Betfair political betting market reactions to announcement of 2013 Australian Election dateJanuary 31st, 2013 / lee
Online betting exchange Betfair have been quick to jump on the news of Australian Prime Minister Julia Gillard calling the election date. September 14th, 2013 will see Australia go to the polls again, and the early announcement of the date has split political decision. Has she shown her hand far too early with a good eight months still to go, or has it been a smart move to try and catch the opposition off guard? What lies ahead now for everyone is one marathon election campaign.
Gillard has been aggressive in putting an end to the speculation of when an election may be held, by stamping the date. This will be the first federal September poll since 1946 in Australia. As head of the Labor party, who believe that there is a lot more to gain from a very long election campaign. Labor have said that it will give them time to engage in a “cool and reasoned deliberation” over the campaign strategy. Still, Gillard’s announcement has apparently been done without senior Labor members even knowing about it.
But on the other hand, the Opposition, a coalition party led by Tony Abbott, will have a change to strategize as well, and not be caught scrambling, had Gillard announced the election closer to the actual date. In fact, the Coalition doesn’t seem to be in any hurry about launching the backbone of its election campaign, perhaps waiting to see what happens in the Budget in May and form some kind of reaction to that.
Prime Minister Gillard hasn’t revealed any of her plans yet really, nothing to do with the big spending cuts she has in mind to help pay for education and disability. Again, the key day will be the May 14th budget for her.

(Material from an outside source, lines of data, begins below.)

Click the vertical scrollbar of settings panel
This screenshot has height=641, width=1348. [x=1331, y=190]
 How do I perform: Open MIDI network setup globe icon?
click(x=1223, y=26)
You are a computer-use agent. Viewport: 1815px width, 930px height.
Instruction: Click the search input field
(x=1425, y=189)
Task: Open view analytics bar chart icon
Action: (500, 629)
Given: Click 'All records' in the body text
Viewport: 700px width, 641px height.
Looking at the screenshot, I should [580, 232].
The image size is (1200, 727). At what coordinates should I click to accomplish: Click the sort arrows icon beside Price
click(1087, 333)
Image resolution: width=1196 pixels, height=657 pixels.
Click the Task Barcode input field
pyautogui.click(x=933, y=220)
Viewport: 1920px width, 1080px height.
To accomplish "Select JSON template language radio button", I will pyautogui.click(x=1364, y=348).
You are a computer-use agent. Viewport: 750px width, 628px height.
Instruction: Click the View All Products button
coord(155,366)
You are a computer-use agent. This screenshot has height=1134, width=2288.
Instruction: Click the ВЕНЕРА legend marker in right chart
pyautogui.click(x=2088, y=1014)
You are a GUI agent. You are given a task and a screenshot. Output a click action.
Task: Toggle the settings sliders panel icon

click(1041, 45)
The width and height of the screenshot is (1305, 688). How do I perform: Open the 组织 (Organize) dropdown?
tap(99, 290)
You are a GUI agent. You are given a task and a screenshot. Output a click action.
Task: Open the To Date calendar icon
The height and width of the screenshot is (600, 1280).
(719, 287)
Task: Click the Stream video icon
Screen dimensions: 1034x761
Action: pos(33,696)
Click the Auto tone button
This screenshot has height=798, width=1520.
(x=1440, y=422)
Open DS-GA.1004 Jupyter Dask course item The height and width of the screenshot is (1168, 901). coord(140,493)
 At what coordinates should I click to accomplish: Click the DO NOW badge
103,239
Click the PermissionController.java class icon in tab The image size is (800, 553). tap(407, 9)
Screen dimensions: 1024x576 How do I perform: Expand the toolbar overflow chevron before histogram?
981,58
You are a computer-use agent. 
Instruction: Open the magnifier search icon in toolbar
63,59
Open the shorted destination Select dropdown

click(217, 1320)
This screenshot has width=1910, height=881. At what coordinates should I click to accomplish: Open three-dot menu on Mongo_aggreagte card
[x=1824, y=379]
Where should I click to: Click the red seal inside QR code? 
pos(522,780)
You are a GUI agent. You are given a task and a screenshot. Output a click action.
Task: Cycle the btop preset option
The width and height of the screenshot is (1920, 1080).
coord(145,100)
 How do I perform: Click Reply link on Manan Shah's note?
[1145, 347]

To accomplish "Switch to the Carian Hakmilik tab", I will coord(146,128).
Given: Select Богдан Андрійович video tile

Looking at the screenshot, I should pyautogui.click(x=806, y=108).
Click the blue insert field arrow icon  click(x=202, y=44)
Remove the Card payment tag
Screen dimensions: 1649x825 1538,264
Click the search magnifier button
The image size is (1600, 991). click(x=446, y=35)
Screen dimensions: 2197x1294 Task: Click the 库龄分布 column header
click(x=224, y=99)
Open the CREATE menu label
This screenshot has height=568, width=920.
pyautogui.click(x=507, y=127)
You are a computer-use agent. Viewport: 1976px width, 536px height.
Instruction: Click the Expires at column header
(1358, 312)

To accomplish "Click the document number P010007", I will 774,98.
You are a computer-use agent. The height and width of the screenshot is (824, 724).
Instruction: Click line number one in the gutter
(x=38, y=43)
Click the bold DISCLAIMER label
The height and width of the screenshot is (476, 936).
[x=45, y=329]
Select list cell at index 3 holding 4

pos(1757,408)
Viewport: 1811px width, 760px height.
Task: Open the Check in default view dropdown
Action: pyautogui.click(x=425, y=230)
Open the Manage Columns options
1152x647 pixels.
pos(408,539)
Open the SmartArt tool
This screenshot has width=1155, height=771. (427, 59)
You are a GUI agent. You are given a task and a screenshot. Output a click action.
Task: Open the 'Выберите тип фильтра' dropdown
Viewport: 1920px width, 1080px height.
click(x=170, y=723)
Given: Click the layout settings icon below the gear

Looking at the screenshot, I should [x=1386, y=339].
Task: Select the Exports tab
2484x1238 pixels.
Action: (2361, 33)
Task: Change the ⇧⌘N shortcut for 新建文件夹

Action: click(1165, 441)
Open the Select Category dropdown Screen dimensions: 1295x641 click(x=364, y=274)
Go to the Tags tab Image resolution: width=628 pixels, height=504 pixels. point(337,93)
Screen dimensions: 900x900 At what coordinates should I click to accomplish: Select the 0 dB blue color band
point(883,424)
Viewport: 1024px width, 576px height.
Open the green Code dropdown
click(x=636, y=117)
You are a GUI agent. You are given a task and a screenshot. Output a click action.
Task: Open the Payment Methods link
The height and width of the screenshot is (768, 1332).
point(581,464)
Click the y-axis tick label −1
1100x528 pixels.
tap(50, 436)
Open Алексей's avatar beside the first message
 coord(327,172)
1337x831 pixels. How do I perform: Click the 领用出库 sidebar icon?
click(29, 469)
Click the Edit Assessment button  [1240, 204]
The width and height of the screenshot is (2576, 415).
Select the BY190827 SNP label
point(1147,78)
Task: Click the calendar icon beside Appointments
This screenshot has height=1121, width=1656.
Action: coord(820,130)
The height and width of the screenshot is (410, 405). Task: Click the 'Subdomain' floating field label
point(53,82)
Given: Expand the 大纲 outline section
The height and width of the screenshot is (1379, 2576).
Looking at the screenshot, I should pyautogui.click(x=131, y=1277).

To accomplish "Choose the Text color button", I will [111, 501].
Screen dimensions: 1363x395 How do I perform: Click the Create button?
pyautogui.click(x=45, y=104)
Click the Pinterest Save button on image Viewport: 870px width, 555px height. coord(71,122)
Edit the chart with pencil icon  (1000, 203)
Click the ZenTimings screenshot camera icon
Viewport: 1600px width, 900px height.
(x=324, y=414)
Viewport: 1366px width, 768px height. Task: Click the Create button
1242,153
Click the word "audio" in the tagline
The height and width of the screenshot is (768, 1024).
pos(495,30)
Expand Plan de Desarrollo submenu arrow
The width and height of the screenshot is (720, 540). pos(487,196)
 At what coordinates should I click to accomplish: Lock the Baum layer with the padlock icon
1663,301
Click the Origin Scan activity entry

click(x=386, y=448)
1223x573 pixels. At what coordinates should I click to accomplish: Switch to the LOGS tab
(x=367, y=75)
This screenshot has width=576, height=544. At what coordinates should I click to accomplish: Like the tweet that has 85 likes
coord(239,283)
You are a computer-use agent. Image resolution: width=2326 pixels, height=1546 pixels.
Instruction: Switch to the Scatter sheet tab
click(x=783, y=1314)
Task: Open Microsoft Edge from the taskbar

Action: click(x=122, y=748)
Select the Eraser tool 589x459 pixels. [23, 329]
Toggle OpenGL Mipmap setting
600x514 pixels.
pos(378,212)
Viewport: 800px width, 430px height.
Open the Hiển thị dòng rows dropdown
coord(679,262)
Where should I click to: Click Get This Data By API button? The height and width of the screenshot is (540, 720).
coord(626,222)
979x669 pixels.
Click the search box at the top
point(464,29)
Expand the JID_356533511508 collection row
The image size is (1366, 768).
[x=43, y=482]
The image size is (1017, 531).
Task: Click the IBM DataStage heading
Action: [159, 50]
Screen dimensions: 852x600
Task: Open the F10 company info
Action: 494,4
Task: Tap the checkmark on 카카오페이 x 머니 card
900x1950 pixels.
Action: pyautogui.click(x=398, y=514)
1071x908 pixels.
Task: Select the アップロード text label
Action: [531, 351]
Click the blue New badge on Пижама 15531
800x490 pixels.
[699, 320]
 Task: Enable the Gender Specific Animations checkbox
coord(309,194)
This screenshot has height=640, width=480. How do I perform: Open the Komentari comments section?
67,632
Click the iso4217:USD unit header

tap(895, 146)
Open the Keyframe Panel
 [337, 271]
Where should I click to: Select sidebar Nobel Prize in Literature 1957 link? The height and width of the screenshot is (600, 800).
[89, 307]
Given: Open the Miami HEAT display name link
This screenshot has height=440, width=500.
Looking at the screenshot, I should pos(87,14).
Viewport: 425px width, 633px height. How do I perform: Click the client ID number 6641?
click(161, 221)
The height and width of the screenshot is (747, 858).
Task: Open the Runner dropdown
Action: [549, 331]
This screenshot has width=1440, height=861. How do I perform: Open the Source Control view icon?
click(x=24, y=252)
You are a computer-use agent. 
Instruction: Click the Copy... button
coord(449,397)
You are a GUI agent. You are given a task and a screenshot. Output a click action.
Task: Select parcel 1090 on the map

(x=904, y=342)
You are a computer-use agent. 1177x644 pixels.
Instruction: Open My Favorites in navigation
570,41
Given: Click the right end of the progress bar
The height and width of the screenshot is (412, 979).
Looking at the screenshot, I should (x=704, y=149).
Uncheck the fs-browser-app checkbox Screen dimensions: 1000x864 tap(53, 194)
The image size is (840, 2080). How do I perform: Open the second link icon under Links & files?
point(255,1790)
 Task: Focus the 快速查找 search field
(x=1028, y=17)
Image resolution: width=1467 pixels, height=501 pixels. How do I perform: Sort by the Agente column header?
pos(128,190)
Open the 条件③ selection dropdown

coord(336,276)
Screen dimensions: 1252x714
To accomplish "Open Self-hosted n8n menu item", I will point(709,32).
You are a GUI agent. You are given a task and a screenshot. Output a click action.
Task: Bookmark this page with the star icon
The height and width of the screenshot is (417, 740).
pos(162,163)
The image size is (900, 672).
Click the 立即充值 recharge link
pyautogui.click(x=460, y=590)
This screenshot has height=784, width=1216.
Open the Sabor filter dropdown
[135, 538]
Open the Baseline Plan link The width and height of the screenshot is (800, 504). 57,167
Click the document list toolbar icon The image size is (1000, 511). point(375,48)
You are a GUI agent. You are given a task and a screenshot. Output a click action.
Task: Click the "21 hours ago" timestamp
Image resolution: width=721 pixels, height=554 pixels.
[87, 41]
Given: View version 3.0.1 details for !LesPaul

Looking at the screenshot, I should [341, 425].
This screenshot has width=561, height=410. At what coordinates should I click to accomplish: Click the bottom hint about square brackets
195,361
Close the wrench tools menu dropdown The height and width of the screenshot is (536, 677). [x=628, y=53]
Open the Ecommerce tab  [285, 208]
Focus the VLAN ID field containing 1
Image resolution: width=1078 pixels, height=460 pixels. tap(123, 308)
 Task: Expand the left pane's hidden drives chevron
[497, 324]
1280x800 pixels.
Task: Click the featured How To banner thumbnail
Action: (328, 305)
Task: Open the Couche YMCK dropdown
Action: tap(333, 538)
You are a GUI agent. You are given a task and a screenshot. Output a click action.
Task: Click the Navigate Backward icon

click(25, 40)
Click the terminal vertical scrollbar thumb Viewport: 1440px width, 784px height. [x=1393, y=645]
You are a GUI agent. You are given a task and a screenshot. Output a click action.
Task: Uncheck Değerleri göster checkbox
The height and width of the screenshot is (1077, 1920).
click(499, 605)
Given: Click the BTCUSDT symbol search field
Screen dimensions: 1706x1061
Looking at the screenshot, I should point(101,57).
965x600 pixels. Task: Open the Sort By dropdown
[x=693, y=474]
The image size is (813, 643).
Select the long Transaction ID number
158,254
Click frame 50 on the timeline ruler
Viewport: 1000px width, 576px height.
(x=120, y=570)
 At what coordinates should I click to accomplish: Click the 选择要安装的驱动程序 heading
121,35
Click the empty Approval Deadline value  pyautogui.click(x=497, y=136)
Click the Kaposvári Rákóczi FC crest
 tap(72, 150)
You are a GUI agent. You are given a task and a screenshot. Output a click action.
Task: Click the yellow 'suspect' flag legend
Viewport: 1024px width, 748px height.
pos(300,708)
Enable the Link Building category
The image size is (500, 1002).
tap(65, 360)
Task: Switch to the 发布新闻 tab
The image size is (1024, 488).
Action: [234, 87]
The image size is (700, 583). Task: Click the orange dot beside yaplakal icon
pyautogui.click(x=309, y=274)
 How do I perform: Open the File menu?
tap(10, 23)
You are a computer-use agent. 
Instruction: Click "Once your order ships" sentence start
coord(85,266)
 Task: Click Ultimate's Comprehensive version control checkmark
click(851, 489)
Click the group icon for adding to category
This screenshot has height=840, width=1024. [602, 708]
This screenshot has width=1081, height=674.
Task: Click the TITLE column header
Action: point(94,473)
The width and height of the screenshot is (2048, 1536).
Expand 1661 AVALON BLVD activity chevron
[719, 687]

In a reaction to the Australian election date, betting exchange Betfair have installed the incumbent Labor party as 4.2 outsiders to remain in power in September. The Coalition has been drawn in as firm favourites at a quote of 1.27 in Australian Election betting.
In November last year, Labor was as low as 3.0 and the Coalition out to 1.50, but on the current odds of 4.20 for Labor and 1.27 for the Coalition, there is a 23% chance that Labour won’t be back in power, instead handing a massive 77% chance of a change of government.